Tue Jan 08, 2013 3:19 pm
#1133799
Rob P wrote:Ah... Mrs Grace's favourite.
Fails to provider any answer to the OP question though.petestorey wrote: ... why can't you simply (ahem) take the original blueprints, and build a new one from them?
Rob P
Here's an example, in my day job I've been worrying this last month about a fuel system problem with one-off BAe-146 variant. Nothing apparently insoluble, some deficiencies in the fuel hose and connections, causing some leaks, that weren't then venting to the outside of the aeroplane properly. Easy you'd have thought - it's been okay for the last umpty-ump years, just replace the hoses and fasteners and all will be fine.
Except that the hoses came off a late model BAC 1-11, and are no longer manufactured. Worse, they're in a material which nobody anywhere in the world manufactures any more, and of a diameter that nobody manufactures any more either.
Change those, and we've changed the design, and have to start re-making, redesigning, and recertifying the fuel tank attachments as well of-course. And suddenly an apparently simple fuel leak will cost several tens of thousnads to fix.
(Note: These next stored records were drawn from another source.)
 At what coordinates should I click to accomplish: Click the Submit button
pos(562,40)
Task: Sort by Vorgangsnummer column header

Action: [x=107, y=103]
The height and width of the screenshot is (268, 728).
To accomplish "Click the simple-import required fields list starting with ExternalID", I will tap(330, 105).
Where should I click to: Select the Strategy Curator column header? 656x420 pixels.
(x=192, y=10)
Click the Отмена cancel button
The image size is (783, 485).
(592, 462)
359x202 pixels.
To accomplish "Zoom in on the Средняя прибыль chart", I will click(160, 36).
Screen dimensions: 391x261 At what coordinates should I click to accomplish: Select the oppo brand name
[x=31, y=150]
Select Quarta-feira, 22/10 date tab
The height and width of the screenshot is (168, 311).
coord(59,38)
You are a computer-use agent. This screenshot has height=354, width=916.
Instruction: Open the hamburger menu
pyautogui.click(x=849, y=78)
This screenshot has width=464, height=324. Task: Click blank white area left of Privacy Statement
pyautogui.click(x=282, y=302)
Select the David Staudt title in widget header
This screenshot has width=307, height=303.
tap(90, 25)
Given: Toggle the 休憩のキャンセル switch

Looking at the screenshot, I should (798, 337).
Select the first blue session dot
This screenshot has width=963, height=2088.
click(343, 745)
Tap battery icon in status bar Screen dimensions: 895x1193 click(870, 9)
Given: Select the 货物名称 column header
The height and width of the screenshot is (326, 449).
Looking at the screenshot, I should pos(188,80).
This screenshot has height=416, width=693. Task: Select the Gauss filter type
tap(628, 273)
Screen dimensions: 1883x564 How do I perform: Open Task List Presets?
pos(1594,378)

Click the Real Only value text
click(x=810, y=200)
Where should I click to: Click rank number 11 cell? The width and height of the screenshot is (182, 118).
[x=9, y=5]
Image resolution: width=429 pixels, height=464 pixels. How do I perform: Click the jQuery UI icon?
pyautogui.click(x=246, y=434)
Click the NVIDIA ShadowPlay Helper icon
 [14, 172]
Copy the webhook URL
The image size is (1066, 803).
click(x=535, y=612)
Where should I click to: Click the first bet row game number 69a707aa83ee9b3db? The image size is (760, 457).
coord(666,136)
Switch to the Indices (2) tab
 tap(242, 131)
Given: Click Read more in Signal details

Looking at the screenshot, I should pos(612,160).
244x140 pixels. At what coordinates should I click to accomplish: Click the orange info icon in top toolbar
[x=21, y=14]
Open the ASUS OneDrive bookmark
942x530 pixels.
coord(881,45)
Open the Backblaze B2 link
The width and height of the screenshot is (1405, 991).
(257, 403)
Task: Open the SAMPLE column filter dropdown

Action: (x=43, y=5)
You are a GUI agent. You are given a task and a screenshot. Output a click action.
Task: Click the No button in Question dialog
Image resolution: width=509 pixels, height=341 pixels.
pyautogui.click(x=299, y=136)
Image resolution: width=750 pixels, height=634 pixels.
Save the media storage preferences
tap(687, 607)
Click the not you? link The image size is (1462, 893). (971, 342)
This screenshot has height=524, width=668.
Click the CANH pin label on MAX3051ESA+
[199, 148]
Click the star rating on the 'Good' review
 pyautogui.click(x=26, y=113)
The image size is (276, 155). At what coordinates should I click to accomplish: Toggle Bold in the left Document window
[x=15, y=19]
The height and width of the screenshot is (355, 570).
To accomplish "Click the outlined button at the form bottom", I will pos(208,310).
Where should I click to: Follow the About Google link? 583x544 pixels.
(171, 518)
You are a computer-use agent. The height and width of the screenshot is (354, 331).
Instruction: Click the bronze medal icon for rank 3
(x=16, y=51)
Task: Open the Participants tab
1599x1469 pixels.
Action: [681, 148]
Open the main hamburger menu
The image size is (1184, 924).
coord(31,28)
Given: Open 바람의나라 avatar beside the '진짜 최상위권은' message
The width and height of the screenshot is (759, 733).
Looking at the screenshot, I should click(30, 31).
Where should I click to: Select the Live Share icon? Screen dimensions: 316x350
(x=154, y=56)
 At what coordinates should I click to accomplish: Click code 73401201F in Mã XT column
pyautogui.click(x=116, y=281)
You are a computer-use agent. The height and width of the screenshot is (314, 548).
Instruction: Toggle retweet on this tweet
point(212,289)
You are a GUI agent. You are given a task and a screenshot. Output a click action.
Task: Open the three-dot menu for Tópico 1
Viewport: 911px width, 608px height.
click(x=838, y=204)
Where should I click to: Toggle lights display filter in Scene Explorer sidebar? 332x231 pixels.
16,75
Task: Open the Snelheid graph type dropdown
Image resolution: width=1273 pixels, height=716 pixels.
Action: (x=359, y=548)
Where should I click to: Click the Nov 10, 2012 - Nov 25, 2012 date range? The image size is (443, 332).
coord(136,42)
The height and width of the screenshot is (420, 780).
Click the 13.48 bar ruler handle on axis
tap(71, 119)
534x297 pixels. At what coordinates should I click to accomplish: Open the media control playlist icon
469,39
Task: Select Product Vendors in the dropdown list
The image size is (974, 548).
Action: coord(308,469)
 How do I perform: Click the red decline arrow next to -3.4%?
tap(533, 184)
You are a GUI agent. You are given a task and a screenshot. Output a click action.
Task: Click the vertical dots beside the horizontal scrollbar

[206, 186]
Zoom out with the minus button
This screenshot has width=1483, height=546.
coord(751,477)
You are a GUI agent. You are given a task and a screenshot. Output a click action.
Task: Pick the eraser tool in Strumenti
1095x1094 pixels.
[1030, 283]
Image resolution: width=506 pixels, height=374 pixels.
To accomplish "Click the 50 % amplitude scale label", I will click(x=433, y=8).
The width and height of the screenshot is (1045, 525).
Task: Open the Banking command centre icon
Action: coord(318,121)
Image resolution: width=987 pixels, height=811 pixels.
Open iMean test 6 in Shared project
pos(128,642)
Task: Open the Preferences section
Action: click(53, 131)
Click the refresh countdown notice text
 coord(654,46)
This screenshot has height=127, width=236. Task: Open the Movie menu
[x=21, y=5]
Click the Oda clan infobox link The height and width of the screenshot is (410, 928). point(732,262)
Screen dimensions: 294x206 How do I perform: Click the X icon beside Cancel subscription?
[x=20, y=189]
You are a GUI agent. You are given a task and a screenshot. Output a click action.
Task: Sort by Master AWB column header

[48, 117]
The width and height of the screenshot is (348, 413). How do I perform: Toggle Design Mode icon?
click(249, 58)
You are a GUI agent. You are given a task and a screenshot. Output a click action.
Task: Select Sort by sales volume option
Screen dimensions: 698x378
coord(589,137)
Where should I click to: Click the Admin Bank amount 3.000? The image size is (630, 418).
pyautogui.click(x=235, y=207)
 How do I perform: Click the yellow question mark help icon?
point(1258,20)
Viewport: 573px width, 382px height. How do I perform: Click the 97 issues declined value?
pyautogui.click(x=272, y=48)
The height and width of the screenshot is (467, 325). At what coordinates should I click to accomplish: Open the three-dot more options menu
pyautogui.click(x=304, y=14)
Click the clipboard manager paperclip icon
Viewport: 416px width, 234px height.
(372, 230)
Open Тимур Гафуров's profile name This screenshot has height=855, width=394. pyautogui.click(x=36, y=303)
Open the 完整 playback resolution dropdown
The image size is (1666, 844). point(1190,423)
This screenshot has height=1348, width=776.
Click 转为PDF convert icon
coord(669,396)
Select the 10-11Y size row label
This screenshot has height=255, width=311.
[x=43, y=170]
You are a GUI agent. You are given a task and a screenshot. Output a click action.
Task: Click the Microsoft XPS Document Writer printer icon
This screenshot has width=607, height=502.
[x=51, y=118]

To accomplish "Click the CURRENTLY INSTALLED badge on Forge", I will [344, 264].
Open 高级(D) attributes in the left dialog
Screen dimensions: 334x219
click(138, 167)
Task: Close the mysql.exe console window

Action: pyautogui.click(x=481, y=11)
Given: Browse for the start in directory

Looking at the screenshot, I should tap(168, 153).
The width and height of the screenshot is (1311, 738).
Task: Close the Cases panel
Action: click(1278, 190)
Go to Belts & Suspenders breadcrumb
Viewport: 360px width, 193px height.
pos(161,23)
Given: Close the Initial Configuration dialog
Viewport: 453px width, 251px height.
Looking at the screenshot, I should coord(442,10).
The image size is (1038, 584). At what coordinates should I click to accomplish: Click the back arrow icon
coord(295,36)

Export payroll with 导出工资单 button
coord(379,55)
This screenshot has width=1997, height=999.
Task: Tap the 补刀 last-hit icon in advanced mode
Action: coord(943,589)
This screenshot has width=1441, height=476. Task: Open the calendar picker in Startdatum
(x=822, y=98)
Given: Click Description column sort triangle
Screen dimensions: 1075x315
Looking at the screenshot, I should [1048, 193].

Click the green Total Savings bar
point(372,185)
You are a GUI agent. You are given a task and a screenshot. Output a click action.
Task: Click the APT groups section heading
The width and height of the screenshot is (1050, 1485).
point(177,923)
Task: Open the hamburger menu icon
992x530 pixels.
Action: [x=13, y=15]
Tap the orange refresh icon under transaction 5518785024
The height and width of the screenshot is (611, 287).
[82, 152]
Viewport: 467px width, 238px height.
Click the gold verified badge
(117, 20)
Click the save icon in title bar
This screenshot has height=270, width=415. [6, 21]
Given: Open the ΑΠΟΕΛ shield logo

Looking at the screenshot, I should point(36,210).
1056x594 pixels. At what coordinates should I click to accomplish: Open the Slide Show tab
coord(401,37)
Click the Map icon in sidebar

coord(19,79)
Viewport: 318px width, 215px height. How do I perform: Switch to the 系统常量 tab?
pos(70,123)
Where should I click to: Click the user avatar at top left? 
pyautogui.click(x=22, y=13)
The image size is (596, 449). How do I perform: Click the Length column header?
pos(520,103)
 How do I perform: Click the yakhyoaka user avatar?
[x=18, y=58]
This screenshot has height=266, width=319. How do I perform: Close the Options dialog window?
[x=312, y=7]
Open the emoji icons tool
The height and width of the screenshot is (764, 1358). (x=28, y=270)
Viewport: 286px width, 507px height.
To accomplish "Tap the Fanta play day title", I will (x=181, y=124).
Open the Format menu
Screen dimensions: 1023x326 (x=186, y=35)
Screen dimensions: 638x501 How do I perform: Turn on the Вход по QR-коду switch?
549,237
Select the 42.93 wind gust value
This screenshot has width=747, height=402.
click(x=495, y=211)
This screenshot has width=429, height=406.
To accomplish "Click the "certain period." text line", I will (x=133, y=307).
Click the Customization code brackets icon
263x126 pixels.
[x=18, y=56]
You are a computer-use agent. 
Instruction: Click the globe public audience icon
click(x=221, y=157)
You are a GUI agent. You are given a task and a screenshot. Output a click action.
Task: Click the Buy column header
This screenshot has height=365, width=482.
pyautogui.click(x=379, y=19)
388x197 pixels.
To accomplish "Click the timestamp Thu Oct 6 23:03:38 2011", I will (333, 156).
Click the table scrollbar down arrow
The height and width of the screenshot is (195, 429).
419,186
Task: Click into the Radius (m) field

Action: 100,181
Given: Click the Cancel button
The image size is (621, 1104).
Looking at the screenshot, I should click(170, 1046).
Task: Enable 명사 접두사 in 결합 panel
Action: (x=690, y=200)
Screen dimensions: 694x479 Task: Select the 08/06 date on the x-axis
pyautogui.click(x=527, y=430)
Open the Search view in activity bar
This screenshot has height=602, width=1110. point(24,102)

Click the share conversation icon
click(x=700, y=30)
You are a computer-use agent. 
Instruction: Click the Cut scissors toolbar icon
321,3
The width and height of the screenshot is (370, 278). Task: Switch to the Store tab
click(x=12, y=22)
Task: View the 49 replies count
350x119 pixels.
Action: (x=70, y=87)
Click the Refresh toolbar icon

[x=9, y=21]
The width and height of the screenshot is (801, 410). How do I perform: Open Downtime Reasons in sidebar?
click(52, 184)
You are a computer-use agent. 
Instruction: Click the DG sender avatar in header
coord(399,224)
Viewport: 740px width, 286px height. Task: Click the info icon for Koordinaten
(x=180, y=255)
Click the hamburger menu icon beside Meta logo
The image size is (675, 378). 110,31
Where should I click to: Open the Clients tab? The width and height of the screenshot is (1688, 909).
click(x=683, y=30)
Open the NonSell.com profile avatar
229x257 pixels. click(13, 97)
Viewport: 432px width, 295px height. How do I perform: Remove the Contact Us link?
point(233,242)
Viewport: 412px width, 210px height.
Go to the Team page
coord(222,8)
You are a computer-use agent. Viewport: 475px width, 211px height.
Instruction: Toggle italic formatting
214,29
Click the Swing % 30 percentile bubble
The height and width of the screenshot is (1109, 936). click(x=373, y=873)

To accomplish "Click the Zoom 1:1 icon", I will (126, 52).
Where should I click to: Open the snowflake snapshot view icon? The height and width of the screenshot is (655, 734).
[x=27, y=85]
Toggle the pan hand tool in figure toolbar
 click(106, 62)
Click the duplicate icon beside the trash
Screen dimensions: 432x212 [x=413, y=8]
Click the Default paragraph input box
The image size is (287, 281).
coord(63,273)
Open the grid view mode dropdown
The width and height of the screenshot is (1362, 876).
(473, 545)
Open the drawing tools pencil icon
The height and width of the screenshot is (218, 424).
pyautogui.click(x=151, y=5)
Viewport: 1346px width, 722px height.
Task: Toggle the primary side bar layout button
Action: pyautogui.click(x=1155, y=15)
Now extend that to a Spitfire. You may well have a set of blueprints, and if you're lucky designs for the several thousand modifications and production modifications which were also made to it. But almost certainly the airframe will have been made of aluminium alloys that no longer are made, because they've been "improved", the fuel hoses will be of gauges and materials no longer available, the instruments are no longer manufactured, the sutton harness was a dodgy item at the best of times, so you'll want to change that for something more modern, the original WW2 parachutes will no longer exist, so you'll need to use something more modern, which will mean modifying the seats. Almost certainly some of the lubricants will be based upon whale-oil, so you'll need to specify something different, and raise a design variation to approve that....
... so basically building an identical replica from plans of a vintage aeroplane (or even the extended range fuel system for my BAe-146 which is only 30ish years old) is impossible. Any replica is substantially a design exercise, you can't avoid it.
G
I am Spartacus, and so is my co-pilot.